Question

Find the specified term of each binomial expansion. Seventh term of $$\left(x^{2}-2 y\right)^{11}$$

Answer

**step1** Understanding the problem

The problem asks for the seventh term of the binomial expansion of $$(x^2 - 2y)^{11}$$. This is a problem related to the binomial theorem.

**step2** Identifying the formula for the specific term

The general formula for the $$(k+1)^{th}$$ term in the binomial expansion of $$(a+b)^n$$ is given by $$C(n, k) a^{n-k} b^k$$, where $$C(n, k)$$ represents the binomial coefficient, calculated as $$\frac{n!}{k!(n-k)!}$$.

**step3** Identifying the components of the given expression

In our given expression $$(x^2 - 2y)^{11}$$:
- The first term, $$a$$, is $$x^2$$.
- The second term, $$b$$, is $$-2y$$.
- The exponent, $$n$$, is $$11$$.

**step4** Determining the value of k for the seventh term

We are looking for the seventh term. If the term number is $$(k+1)$$, then for the seventh term, we have $$k+1 = 7$$.
Subtracting 1 from both sides, we find that $$k = 6$$.

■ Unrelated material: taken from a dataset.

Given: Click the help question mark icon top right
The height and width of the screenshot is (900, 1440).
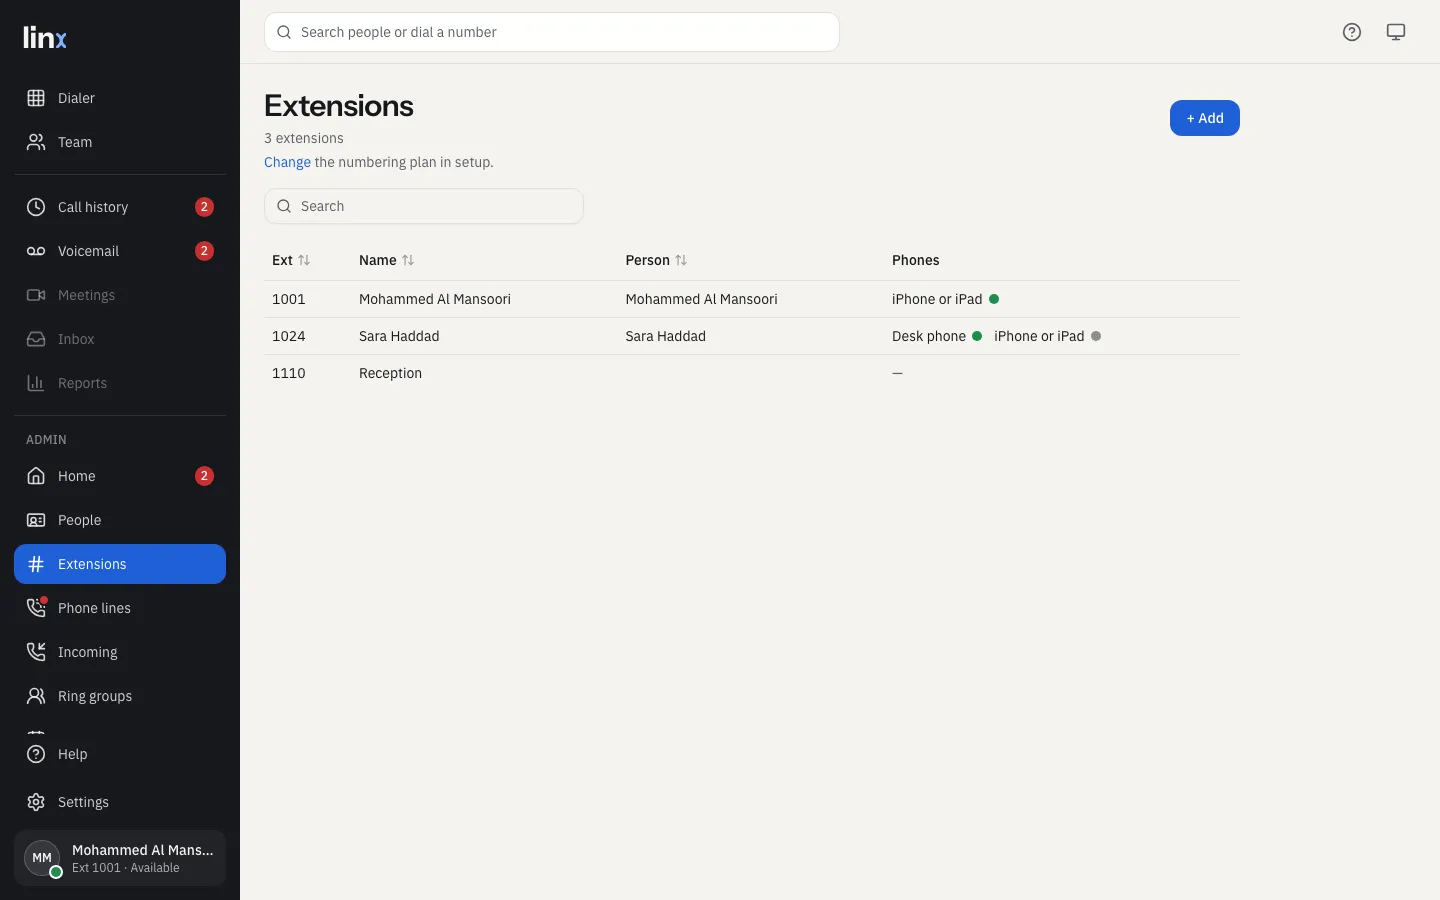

**step5** Calculating the binomial coefficient

Now we calculate the binomial coefficient $$C(n, k) = C(11, 6)$$.
$$C(11, 6) = \frac{11!}{6!(11-6)!} = \frac{11!}{6!5!}$$
To simplify, we can write out the factorials:
$$C(11, 6) = \frac{11 \times 10 \times 9 \times 8 \times 7 \times 6 \times 5 \times 4 \times 3 \times 2 \times 1}{(6 \times 5 \times 4 \times 3 \times 2 \times 1) \times (5 \times 4 \times 3 \times 2 \times 1)}$$
We can cancel out $$6!$$ from the numerator and denominator:
$$C(11, 6) = \frac{11 \times 10 \times 9 \times 8 \times 7}{5 \times 4 \times 3 \times 2 \times 1}$$
Now, perform the division:
$$C(11, 6) = \frac{11 \times (5 \times 2) \times (3 \times 3) \times (4 \times 2) \times 7}{5 \times 4 \times 3 \times 2 \times 1}$$
Cancel common factors:
$$C(11, 6) = 11 \times (2/2) \times (5/5) \times (3/3) \times (4/4) \times 3 \times 2 \times 7$$
$$C(11, 6) = 11 \times 1 \times 1 \times 1 \times 1 \times 3 \times 2 \times 7$$
$$C(11, 6) = 11 \times 3 \times 2 \times 7$$
$$C(11, 6) = 11 \times 42$$
$$C(11, 6) = 462$$

**step6** Calculating the first term raised to the appropriate power

The first term is $$a = x^2$$. It is raised to the power of $$(n-k) = (11-6) = 5$$.
So, $$a^{n-k} = (x^2)^5$$
Using the power of a power rule ($$(x^m)^n = x^{m \times n}$$):
$$(x^2)^5 = x^{2 \times 5} = x^{10}$$

**step7** Calculating the second term raised to the appropriate power

The second term is $$b = -2y$$. It is raised to the power of $$k = 6$$.
So, $$b^k = (-2y)^6$$
Using the power of a product rule ($$(ab)^n = a^n b^n$$):
$$(-2y)^6 = (-2)^6 y^6$$
Calculate $$(-2)^6$$:
$$(-2)^6 = (-2) \times (-2) \times (-2) \times (-2) \times (-2) \times (-2) = 64$$
So, $$(-2y)^6 = 64y^6$$

**step8** Combining all parts to find the seventh term

Now, multiply the results from Step 5, Step 6, and Step 7:
Seventh Term = $$C(11, 6) \times (x^2)^5 \times (-2y)^6$$
Seventh Term = $$462 \times x^{10} \times 64y^6$$
Multiply the numerical coefficients:
$$462 \times 64$$
$$462$$
$$\underline{\times 64}$$
$$1848$$ ( $$462 \times 4$$ )
$$27720$$ ( $$462 \times 60$$ )
$$\underline{29568}$$
Therefore, the seventh term is $$29568 x^{10} y^6$$.